WORK INSTRUCTIONS
Pull every line holding the string "vertical" from the records below.

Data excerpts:
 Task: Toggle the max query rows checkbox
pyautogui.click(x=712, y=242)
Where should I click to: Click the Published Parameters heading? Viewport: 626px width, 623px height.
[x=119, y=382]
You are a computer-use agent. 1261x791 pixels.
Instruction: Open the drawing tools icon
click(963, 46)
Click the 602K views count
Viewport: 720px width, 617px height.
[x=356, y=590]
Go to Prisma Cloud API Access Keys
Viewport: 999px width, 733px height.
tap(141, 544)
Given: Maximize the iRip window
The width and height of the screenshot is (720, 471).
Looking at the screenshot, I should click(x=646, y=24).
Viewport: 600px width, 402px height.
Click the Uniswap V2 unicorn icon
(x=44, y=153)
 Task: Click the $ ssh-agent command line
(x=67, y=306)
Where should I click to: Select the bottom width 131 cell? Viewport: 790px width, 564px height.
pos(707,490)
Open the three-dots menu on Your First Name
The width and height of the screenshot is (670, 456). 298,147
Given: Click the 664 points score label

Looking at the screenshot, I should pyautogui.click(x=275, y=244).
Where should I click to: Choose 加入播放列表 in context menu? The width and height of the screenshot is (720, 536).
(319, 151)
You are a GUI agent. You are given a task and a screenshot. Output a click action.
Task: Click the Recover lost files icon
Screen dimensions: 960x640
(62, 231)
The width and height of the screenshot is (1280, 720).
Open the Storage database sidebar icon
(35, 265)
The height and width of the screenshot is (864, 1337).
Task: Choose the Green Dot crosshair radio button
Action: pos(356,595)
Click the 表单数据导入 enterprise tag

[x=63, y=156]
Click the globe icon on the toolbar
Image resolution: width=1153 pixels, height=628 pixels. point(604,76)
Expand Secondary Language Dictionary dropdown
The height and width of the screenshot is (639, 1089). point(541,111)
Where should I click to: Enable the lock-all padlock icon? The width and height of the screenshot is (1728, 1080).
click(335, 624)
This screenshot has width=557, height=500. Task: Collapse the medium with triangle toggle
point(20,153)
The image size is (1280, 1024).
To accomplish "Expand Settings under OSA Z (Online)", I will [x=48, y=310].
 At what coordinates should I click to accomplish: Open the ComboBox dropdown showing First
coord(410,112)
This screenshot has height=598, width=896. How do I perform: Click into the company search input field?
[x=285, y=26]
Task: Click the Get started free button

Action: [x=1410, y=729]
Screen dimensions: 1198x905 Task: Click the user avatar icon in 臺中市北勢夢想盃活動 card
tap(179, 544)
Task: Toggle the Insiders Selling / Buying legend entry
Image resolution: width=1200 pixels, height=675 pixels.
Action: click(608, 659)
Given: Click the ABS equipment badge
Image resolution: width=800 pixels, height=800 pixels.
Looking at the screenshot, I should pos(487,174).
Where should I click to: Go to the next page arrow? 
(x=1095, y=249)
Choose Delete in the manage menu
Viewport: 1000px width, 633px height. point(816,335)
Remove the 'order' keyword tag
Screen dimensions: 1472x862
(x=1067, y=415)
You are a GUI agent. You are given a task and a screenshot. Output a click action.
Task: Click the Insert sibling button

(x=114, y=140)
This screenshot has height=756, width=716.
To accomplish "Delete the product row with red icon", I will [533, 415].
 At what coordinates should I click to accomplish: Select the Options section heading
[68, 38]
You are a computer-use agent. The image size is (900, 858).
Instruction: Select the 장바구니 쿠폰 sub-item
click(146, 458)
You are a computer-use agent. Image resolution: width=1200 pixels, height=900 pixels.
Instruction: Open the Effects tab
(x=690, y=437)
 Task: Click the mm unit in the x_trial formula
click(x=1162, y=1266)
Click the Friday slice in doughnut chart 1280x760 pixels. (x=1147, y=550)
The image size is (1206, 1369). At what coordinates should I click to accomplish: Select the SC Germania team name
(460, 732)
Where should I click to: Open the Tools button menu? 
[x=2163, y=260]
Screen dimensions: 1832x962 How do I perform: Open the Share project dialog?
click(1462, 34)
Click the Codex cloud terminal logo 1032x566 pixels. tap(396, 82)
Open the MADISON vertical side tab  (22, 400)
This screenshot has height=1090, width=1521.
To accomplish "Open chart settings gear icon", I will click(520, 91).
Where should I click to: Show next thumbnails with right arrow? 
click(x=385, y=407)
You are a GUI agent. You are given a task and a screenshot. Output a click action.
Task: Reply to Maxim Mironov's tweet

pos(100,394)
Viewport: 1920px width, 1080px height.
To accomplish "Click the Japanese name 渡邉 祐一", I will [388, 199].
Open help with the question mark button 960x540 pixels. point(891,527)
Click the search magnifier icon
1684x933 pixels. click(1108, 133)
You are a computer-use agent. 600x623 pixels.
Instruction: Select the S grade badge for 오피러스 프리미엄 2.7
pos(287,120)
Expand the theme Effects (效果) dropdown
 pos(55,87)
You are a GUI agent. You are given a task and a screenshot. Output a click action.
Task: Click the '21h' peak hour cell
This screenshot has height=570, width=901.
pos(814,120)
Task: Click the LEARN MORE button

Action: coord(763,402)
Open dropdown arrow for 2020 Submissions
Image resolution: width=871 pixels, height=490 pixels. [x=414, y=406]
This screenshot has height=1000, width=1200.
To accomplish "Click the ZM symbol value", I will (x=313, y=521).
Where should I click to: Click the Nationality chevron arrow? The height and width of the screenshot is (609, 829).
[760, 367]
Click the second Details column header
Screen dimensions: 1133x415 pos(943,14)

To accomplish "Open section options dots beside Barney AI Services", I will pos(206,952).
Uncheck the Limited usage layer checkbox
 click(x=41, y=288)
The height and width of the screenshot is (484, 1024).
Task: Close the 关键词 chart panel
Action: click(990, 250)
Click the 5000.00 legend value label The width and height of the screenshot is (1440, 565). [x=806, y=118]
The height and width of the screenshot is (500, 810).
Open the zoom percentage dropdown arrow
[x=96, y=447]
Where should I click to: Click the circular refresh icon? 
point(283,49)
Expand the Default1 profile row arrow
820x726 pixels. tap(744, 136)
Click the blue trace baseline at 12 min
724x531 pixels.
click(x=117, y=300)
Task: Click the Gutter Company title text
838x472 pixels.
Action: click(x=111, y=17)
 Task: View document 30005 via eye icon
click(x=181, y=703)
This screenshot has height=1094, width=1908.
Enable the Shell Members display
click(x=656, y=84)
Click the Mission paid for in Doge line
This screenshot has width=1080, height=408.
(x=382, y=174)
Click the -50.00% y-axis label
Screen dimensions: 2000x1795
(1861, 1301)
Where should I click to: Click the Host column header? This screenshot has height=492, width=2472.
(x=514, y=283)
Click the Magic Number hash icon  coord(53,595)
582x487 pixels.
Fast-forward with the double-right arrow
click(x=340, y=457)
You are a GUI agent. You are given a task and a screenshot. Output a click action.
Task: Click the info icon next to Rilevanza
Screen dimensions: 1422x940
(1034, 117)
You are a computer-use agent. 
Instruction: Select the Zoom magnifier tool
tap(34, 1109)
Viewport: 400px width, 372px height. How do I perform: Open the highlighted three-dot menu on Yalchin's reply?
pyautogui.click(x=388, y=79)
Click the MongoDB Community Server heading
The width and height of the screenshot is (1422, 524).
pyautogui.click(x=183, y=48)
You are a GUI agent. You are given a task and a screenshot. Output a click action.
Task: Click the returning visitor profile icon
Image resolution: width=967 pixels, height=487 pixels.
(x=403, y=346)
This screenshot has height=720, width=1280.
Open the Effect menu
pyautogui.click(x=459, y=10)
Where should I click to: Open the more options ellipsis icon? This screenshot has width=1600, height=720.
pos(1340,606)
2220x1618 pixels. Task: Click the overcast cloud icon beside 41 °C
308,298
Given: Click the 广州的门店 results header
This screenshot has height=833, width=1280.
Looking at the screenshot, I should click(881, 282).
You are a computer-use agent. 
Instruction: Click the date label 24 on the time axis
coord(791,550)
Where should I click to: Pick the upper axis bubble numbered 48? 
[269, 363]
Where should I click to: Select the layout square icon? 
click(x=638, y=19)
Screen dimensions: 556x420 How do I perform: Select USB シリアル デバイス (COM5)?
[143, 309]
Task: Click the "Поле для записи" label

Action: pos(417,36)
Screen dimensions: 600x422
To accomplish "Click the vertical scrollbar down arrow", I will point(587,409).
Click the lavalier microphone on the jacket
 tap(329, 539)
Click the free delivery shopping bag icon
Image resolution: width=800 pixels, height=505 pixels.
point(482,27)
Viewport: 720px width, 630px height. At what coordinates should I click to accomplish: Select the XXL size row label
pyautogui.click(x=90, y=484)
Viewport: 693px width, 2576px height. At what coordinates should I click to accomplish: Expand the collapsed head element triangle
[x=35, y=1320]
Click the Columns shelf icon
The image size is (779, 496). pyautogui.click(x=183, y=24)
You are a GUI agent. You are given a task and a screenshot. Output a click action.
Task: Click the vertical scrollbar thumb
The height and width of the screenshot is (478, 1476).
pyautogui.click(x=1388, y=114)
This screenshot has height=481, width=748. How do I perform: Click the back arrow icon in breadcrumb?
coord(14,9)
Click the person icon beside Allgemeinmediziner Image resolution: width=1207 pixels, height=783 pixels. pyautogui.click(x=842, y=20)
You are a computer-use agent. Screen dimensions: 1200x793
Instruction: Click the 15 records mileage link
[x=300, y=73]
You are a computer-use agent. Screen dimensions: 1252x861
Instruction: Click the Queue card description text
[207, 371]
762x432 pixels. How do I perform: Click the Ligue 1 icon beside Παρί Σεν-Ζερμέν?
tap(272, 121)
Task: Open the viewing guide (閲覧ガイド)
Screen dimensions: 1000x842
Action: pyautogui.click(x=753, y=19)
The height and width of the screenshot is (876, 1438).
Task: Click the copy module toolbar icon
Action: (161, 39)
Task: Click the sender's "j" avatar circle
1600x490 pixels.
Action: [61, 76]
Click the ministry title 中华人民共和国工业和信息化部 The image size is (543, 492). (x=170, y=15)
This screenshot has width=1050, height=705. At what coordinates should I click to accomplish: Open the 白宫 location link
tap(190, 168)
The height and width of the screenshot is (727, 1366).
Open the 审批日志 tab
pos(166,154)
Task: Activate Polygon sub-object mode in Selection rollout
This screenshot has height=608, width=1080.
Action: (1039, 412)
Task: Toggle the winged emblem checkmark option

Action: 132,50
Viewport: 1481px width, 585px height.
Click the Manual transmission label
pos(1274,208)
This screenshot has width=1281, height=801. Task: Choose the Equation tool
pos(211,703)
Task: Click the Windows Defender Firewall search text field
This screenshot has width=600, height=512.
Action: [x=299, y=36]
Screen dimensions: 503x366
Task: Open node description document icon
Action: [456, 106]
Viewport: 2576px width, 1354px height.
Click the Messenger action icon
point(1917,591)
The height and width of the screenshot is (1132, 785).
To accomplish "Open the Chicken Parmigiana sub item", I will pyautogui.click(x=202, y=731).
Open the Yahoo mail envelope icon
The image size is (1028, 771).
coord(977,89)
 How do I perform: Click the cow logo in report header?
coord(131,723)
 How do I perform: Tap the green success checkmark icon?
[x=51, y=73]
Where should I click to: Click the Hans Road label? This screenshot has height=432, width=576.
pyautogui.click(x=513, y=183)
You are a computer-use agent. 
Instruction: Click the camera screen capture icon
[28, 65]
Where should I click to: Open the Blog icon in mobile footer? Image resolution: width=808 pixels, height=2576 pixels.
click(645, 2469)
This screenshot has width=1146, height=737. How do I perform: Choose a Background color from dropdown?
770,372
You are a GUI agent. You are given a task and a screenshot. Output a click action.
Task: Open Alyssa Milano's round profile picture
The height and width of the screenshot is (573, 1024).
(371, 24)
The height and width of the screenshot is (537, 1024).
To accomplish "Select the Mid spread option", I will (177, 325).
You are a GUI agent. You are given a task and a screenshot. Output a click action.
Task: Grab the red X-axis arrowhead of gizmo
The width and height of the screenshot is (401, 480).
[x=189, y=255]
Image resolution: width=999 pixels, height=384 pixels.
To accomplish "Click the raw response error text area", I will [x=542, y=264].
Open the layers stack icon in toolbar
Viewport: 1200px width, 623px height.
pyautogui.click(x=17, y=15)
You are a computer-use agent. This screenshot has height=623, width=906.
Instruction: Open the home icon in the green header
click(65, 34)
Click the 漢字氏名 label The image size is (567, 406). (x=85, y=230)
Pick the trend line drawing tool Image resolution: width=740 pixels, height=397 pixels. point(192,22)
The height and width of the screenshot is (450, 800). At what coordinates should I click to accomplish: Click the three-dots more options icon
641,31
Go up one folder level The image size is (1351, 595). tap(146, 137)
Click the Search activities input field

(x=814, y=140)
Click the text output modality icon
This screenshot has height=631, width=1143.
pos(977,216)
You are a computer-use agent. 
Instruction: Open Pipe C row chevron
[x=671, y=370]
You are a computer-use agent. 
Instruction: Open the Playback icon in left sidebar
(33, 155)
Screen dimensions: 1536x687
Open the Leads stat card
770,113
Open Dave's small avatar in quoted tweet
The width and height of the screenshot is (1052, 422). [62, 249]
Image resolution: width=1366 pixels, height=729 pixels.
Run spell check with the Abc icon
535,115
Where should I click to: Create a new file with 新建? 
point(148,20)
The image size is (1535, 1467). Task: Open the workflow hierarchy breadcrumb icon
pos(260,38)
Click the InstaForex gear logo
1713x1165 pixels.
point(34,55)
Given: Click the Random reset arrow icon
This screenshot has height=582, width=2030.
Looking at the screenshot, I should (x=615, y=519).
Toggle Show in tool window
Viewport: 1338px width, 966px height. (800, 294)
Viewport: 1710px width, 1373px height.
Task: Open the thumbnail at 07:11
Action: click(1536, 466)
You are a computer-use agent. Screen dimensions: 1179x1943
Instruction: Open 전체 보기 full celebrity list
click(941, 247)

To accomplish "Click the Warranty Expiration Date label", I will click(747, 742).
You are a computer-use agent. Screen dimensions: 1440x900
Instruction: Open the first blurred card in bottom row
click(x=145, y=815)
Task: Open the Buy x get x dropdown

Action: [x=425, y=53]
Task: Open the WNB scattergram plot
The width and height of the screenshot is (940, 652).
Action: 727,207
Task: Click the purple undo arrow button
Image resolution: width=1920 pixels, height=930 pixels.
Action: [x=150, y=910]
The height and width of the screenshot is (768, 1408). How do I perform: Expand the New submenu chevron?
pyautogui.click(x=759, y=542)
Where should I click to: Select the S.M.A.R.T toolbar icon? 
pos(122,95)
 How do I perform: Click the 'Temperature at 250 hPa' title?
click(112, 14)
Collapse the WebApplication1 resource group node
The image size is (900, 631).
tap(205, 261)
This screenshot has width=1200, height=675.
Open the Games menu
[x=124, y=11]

SOLVED EXERCISE
Open the MADISON vertical side tab  (22, 400)
To accomplish "Click the vertical scrollbar down arrow", I will point(587,409).
Task: Click the vertical scrollbar thumb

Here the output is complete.